=== DATA IN THIS EXERCISE ===

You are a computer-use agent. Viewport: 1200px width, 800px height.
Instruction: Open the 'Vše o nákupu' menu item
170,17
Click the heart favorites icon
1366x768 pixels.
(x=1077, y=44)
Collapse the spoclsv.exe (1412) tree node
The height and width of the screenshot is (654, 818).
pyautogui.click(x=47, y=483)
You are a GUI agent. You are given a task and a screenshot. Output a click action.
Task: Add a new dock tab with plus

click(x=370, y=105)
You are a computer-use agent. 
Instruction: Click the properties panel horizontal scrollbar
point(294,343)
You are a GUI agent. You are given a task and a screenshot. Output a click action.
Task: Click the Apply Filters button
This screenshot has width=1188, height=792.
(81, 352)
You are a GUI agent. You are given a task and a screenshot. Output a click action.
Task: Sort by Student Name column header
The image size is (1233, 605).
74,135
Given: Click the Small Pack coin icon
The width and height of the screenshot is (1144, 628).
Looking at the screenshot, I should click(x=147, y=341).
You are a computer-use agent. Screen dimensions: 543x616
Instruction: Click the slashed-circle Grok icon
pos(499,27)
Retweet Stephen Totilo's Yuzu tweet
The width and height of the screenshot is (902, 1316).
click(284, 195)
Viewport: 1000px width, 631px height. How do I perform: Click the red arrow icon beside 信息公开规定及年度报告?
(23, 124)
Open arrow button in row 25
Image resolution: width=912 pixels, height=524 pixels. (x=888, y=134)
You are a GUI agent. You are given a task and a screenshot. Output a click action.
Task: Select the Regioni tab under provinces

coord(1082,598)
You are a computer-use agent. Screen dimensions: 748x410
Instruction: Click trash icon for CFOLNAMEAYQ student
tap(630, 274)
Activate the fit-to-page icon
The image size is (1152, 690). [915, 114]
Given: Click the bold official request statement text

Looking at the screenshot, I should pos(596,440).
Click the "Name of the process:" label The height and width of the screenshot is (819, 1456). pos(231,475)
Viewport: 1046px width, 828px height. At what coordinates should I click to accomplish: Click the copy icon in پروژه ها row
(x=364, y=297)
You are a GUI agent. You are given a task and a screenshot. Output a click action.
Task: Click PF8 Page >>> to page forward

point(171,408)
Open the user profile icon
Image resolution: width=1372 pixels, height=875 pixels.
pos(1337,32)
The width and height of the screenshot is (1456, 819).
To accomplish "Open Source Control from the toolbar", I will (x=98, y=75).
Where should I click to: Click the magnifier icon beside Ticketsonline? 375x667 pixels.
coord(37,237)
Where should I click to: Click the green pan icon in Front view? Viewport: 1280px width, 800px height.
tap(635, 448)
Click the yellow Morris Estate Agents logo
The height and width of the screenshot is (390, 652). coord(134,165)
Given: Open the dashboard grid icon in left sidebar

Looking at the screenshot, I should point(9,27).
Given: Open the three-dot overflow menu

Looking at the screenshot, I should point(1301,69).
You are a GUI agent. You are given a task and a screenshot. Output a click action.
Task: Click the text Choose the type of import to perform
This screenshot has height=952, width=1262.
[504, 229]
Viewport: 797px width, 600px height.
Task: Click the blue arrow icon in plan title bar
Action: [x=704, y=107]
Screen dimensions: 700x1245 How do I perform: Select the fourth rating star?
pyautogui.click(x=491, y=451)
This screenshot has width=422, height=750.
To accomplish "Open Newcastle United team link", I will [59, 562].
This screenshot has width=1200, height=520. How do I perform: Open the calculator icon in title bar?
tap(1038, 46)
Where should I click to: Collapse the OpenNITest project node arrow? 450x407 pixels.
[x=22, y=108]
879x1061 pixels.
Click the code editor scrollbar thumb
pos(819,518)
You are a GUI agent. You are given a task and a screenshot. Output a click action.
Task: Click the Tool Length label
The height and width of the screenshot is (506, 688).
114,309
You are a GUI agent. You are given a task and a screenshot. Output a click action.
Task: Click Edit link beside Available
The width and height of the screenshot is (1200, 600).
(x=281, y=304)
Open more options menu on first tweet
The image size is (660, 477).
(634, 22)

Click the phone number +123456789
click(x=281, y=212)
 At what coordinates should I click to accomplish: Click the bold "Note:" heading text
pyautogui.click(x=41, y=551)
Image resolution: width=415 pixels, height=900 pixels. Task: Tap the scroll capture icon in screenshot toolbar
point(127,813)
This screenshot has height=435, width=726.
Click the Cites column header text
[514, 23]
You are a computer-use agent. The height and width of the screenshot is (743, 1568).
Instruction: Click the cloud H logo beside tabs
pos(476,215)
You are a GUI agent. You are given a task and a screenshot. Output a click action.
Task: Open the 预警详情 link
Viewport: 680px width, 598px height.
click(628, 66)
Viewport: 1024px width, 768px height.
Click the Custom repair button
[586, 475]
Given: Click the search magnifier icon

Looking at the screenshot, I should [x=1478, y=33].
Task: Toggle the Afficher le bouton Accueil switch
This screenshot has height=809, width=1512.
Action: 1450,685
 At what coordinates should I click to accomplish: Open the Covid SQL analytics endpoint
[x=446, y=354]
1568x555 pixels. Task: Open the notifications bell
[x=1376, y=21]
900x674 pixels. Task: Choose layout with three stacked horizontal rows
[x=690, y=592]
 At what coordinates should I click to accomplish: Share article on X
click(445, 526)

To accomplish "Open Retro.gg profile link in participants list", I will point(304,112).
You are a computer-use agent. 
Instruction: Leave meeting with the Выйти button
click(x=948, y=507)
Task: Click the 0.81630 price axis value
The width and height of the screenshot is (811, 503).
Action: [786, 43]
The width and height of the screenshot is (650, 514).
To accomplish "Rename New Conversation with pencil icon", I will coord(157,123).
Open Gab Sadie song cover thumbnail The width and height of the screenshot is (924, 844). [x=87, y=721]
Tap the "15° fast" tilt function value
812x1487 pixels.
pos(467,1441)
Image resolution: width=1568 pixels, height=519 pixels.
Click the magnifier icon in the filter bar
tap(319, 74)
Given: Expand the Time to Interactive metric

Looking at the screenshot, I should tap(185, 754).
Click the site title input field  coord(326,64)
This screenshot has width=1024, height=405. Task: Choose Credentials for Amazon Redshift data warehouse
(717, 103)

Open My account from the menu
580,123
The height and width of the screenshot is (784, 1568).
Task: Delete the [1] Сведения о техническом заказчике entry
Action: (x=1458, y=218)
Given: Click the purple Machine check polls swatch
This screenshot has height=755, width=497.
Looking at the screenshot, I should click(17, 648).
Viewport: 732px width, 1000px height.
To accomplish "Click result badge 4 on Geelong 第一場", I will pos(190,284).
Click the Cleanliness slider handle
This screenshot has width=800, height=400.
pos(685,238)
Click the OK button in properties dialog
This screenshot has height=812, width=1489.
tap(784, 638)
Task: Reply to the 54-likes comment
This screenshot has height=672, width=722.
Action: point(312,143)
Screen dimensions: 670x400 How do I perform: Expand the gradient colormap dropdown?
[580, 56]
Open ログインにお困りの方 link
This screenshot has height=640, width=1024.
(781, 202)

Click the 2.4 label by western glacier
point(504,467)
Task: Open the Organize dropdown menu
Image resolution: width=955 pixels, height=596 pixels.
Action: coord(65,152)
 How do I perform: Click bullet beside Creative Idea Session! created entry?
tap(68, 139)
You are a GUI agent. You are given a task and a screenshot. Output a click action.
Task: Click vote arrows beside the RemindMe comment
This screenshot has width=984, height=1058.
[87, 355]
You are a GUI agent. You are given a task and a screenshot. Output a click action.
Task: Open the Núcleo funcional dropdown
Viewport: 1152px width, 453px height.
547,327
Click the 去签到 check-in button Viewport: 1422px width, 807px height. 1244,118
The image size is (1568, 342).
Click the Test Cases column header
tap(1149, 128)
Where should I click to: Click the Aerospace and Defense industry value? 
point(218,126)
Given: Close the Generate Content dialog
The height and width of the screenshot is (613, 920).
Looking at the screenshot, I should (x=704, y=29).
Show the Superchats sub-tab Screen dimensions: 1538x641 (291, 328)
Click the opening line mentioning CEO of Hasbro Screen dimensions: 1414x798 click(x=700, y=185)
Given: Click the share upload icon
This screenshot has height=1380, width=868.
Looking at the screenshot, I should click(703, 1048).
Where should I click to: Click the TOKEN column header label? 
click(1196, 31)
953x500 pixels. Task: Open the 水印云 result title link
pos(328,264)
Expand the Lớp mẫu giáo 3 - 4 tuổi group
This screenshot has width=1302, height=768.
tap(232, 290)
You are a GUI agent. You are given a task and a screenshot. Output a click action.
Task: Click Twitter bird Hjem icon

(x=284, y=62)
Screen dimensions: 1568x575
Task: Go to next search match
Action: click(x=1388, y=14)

===

- WHAT YOU SHOULD DO
Take the entries above and return only the lines from the one with "Task: Reply to the 54-likes comment" to the one with "Task: Open the Organize dropdown menu", both included, unchanged.

- SOLUTION TO THIS PROBLEM
Task: Reply to the 54-likes comment
This screenshot has height=672, width=722.
Action: point(312,143)
Screen dimensions: 670x400 How do I perform: Expand the gradient colormap dropdown?
[580, 56]
Open ログインにお困りの方 link
This screenshot has height=640, width=1024.
(781, 202)

Click the 2.4 label by western glacier
point(504,467)
Task: Open the Organize dropdown menu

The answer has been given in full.